PORTLAND, Maine - The time has come to close the Long Creek Youth Development Center, according to a new national campaign called Youth First.

The campaign identified 80 old and large prisons it says not only are expensive to run but poor choices for handling youth. Long Creek was built in 1853 and designed to hold 163 young offenders. Even though the facility was renovated in 2002, said Liz Ryan, president and chief executive of Youth First, she'd like to see a different approach.

"A much more effective community-based alternative that has wraparound services, things like counseling, job training, other kinds of supports that that young person might need," she said. "They're going to experience much better outcomes and much lower recidivism rates."

Ryan said there also is a significant racial disparity, because African-American youths make up only 4 percent of Maine's population but represent 18 percent of incarcerated youths.

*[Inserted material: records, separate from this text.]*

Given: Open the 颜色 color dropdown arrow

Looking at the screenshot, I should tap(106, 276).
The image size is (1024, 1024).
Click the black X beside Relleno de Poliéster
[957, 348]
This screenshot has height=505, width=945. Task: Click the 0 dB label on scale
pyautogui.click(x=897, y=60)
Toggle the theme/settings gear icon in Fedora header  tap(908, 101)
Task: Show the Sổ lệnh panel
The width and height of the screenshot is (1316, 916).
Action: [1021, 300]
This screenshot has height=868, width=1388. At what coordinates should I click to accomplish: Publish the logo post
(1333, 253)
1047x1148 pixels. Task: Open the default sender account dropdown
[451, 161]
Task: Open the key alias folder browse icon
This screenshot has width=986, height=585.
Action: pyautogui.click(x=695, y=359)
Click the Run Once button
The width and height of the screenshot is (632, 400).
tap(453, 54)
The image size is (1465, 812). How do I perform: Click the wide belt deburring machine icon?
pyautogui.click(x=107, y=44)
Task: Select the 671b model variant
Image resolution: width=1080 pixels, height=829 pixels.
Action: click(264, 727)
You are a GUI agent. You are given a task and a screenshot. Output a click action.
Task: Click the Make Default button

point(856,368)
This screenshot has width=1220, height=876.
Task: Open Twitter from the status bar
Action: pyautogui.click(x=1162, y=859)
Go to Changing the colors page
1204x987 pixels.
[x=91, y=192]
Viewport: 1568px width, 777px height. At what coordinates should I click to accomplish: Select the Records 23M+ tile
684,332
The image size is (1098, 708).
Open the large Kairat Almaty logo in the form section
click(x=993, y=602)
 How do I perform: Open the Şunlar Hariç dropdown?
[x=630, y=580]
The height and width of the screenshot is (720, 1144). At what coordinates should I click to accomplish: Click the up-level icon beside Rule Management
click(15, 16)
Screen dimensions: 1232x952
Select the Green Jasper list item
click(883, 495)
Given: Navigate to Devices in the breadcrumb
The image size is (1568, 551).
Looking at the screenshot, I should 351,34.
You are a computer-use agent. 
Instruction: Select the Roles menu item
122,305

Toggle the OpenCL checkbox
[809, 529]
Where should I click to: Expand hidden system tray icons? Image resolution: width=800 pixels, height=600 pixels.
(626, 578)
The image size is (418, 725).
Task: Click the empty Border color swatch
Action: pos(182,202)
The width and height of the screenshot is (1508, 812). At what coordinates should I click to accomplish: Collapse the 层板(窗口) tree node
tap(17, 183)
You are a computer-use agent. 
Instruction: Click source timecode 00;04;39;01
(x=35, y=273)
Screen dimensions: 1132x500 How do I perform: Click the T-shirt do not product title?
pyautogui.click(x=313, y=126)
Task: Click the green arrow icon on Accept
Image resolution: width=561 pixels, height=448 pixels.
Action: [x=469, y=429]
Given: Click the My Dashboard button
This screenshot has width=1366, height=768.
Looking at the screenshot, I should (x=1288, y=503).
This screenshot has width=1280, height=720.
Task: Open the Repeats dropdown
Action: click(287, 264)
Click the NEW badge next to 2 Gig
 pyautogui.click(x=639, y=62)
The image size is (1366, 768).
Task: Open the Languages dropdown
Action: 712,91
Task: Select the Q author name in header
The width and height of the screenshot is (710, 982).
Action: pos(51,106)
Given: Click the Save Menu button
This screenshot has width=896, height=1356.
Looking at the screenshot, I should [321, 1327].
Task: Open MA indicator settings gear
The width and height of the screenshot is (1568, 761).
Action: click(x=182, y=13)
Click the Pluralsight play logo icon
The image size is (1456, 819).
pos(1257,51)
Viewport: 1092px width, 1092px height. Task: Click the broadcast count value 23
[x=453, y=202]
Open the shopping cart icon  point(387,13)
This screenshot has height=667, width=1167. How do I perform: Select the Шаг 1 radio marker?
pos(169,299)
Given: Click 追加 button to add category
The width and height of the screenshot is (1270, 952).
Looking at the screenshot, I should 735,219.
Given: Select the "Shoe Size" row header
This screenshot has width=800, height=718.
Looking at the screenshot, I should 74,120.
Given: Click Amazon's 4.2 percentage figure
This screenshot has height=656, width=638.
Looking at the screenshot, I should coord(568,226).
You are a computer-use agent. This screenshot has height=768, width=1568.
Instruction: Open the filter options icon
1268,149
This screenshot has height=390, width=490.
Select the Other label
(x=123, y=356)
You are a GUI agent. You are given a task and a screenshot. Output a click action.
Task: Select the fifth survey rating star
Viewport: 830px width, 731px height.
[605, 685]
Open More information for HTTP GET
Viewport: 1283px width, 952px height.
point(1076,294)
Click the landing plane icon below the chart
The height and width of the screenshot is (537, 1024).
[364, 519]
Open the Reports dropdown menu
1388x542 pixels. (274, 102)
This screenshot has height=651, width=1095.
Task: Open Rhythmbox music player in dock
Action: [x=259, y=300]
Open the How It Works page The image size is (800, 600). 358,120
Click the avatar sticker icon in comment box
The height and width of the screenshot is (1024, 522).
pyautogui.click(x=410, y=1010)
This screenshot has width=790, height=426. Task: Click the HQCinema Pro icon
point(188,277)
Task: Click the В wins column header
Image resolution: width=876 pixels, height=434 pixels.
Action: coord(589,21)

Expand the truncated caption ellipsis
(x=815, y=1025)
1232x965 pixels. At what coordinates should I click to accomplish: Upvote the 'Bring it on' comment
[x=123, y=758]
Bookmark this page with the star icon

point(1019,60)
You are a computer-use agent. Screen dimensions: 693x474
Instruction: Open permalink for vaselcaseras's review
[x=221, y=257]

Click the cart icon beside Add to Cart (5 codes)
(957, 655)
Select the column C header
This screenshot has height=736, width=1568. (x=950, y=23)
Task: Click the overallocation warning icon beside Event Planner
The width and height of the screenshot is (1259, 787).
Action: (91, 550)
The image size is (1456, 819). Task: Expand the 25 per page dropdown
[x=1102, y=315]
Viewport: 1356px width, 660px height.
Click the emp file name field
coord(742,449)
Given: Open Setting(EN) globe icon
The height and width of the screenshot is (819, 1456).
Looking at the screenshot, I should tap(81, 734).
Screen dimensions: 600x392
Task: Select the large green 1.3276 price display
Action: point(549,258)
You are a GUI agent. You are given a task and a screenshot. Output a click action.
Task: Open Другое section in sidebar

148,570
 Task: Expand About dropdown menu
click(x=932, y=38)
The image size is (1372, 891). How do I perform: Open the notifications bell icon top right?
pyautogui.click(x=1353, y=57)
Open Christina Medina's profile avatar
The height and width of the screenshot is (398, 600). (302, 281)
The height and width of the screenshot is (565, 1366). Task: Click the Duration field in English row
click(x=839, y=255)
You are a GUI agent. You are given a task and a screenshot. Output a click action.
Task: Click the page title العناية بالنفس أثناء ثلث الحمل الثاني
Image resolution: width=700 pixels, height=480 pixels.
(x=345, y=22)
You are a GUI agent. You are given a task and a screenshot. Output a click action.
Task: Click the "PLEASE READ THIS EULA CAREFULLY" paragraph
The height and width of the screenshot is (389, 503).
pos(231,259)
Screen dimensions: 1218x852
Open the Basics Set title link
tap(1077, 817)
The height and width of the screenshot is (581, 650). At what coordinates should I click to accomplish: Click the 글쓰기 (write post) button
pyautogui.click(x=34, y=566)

Ryan said Maine does deserve credit for closing the state's other youth prison, Mountain View, last summer.

Youth First also released a survey that showed that 77 percent of Americans favor changing the focus of the juvenile-justice system from incarceration to rehabilitation. She said Maine's decision to set up a Youth Task Force has helped guide the state's efforts.

"That task force came up with solid recommendations, and I know the state has been undertaking efforts to implement a number of those," she said. "This past year, there have been efforts to stop shackling children in the juvenile system. So, Maine appears to be the kind of state that wants to embrace the kind of reforms that this public-opinion polling is showing the public supports."

Nationwide, she said, states are spending more than $100,000 a year to hold each young offender in these outdated facilities. She said she hopes that kind of red ink will get the attention of lawmakers in Maine.

The Youth First report is online at youthfirstinitiative.org.